- [Extracted text]
□ □ □ □ □ □ □

Question

Find the general solution of each of the differential equations. In each case assume $$x>0$$.\n$$4 x^{2} y^{\prime \prime}-4 x y^{\prime}+3 y=0$$

Answer

**step1 Identify the type of differential equation**

This equation is a special type of differential equation known as a homogeneous Cauchy-Euler equation. These equations have a distinct structure involving terms like $$x^2$$ multiplied by the second derivative ($$y''$$), $$x$$ multiplied by the first derivative ($$y'$$), and a constant multiplied by the function ($$y$$) itself, all set equal to zero.

$$ax^2y'' + bxy' + cy = 0$$

In our specific problem, by comparing it to the standard form, we can identify the coefficients: $$a=4$$, $$b=-4$$, and $$c=3$$. Solving such equations requires methods beyond basic arithmetic and algebra, typically covered in higher-level mathematics.

**step2 Propose a form for the solution**

For Cauchy-Euler equations, we look for solutions that are powers of $$x$$. We assume that the solution can be written in the form $$y = x^r$$, where $$r$$ is a constant that we need to determine. This assumption simplifies the differential equation into an algebraic one.

□ □ □ □ □ □ □

- [Information given]
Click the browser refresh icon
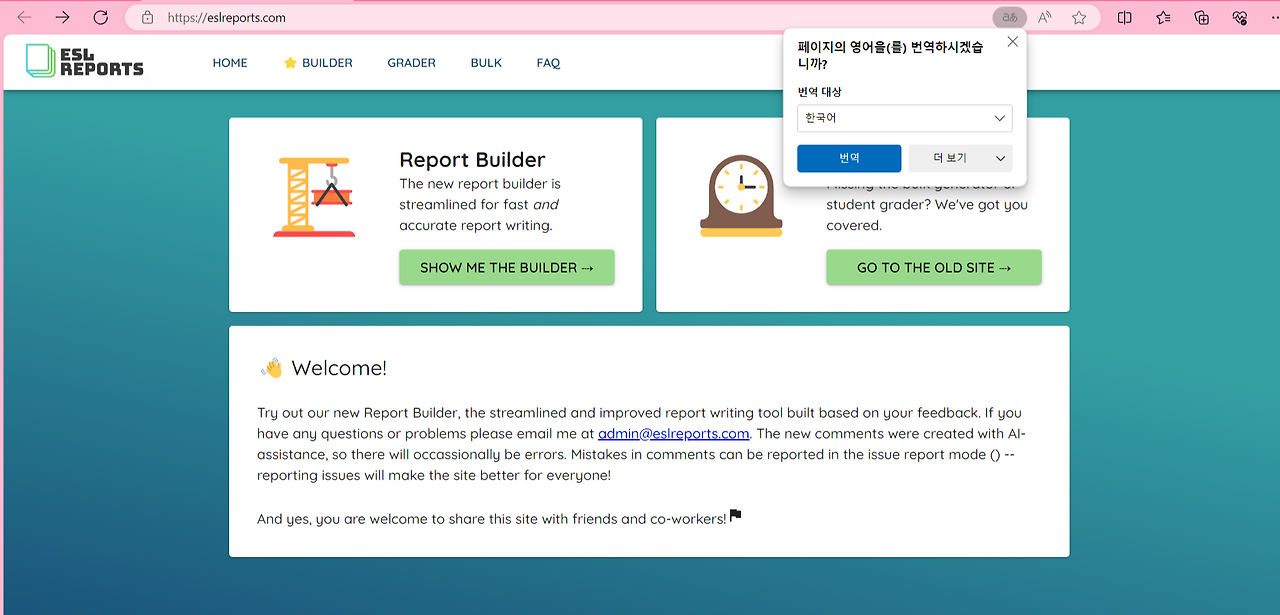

□ □ □ □ □ □ □

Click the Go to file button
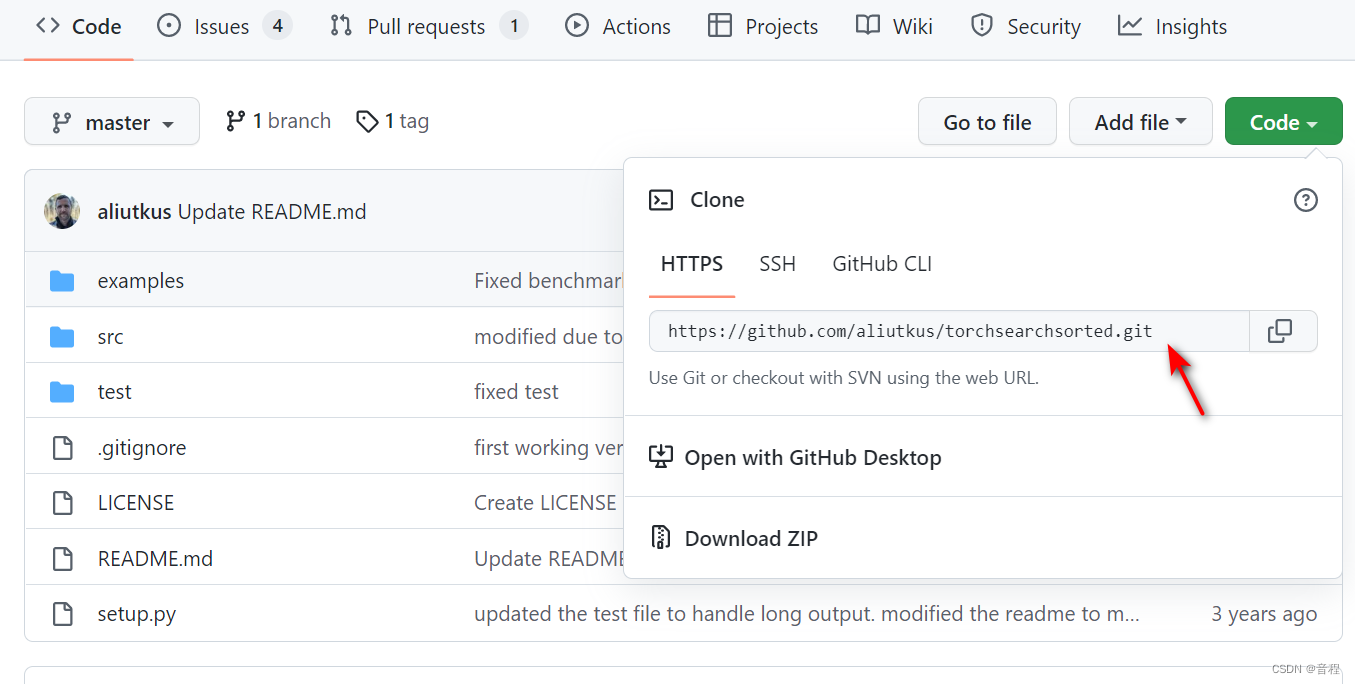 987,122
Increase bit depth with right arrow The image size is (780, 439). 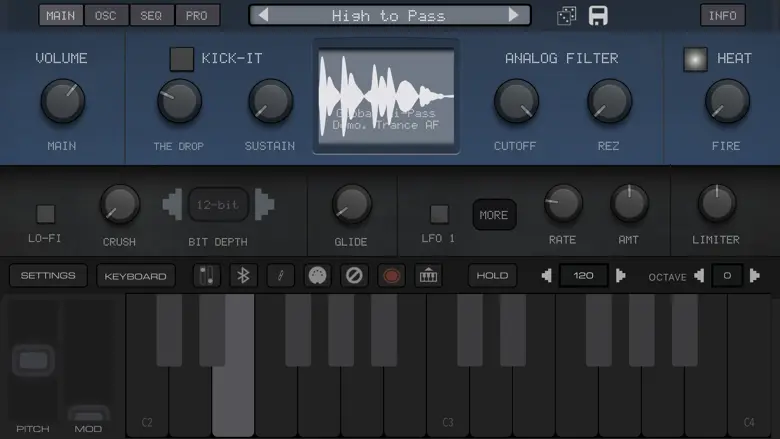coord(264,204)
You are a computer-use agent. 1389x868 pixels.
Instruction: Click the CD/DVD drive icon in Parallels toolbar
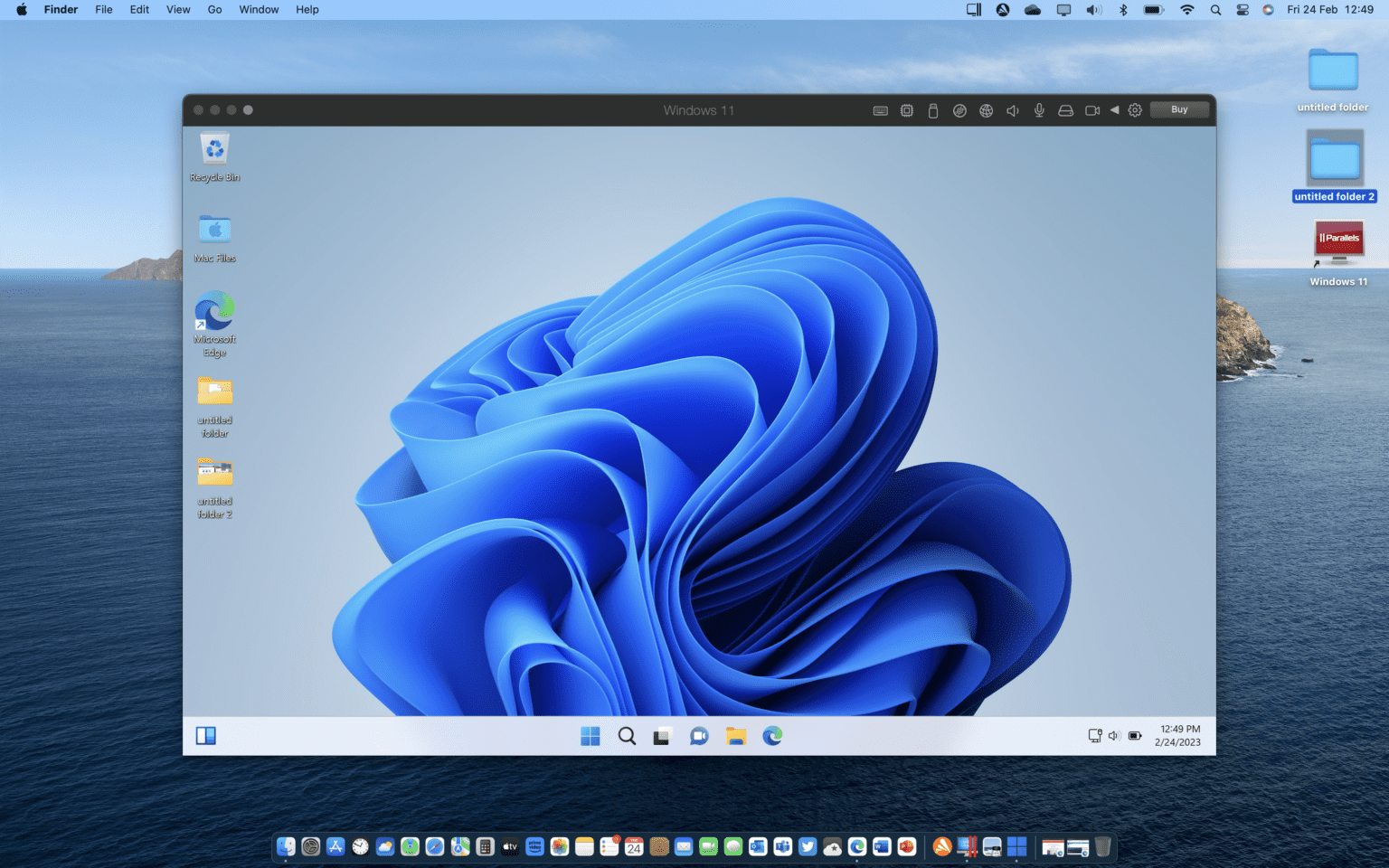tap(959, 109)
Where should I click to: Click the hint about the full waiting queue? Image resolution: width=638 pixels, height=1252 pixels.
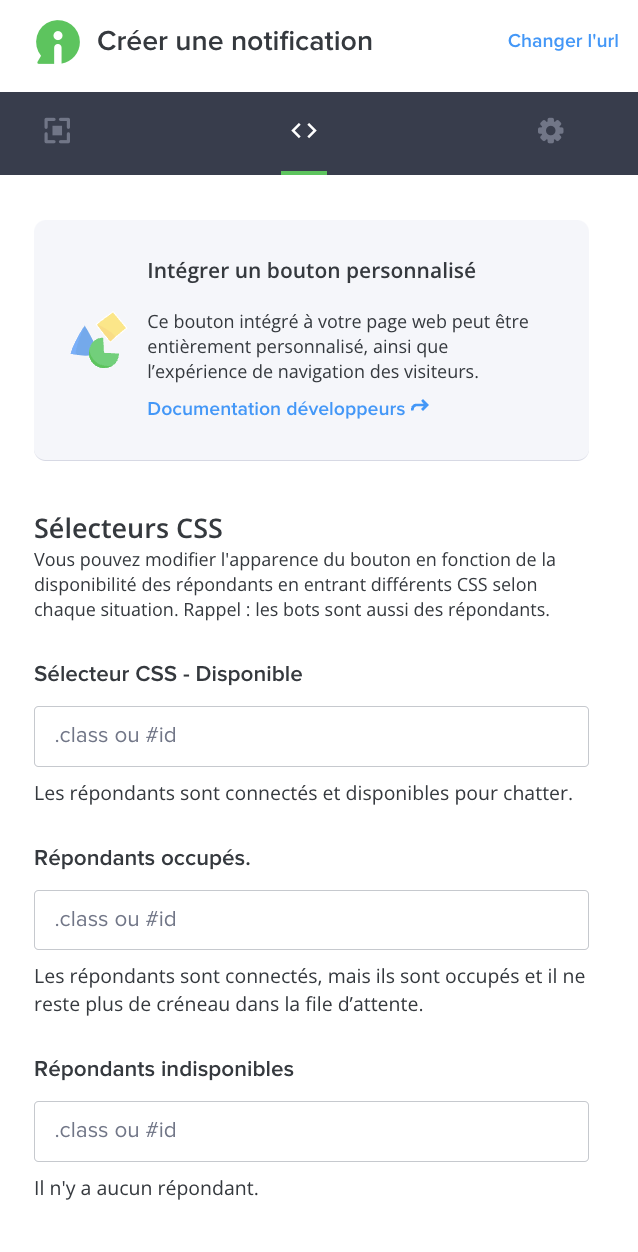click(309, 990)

□ □ □ □ □ □ □

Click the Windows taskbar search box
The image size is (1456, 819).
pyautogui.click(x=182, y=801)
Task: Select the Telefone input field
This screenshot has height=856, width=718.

□ □ □ □ □ □ □

- [What you will do]
- a) Condense the paragraph of the Cauchy-Euler solution that begins "For Cauchy-Euler equations, we look" into a short bulleted list that keeps its main facts.
- b) Carry the worked Cauchy-Euler solution forward from its final sentence.

- [Expected answers]
- a)
- Solutions to Cauchy-Euler equations are sought as powers of $$x$$.
- The solution is assumed to have the form $$y = x^r$$, where $$r$$ is a constant to be determined.
- This assumption reduces the differential equation to an algebraic one.

- b)
$$y = x^r$$

**step3 Calculate the first and second derivatives**

To substitute our assumed solution into the original differential equation, we need to find its first and second derivatives. The rule for finding the derivative of $$x^n$$ is $$nx^{n-1}$$. We apply this rule sequentially.

$$y' = \frac{d}{dx}(x^r) = rx^{r-1}$$

$$y'' = \frac{d}{dx}(rx^{r-1}) = r(r-1)x^{r-2}$$

**step4 Substitute the solution and its derivatives into the equation**

Now we replace $$y$$, $$y'$$ and $$y''$$ in the original differential equation with the expressions we found in the previous step. This step transforms the differential equation into an algebraic equation that only involves the constant $$r$$.

$$4 x^{2} (r(r-1)x^{r-2}) - 4 x (rx^{r-1}) + 3 (x^r) = 0$$

Next, we simplify the terms by combining the powers of $$x$$. When multiplying powers with the same base, we add their exponents (e.g., $$x^2 \cdot x^{r-2} = x^{2+r-2} = x^r$$).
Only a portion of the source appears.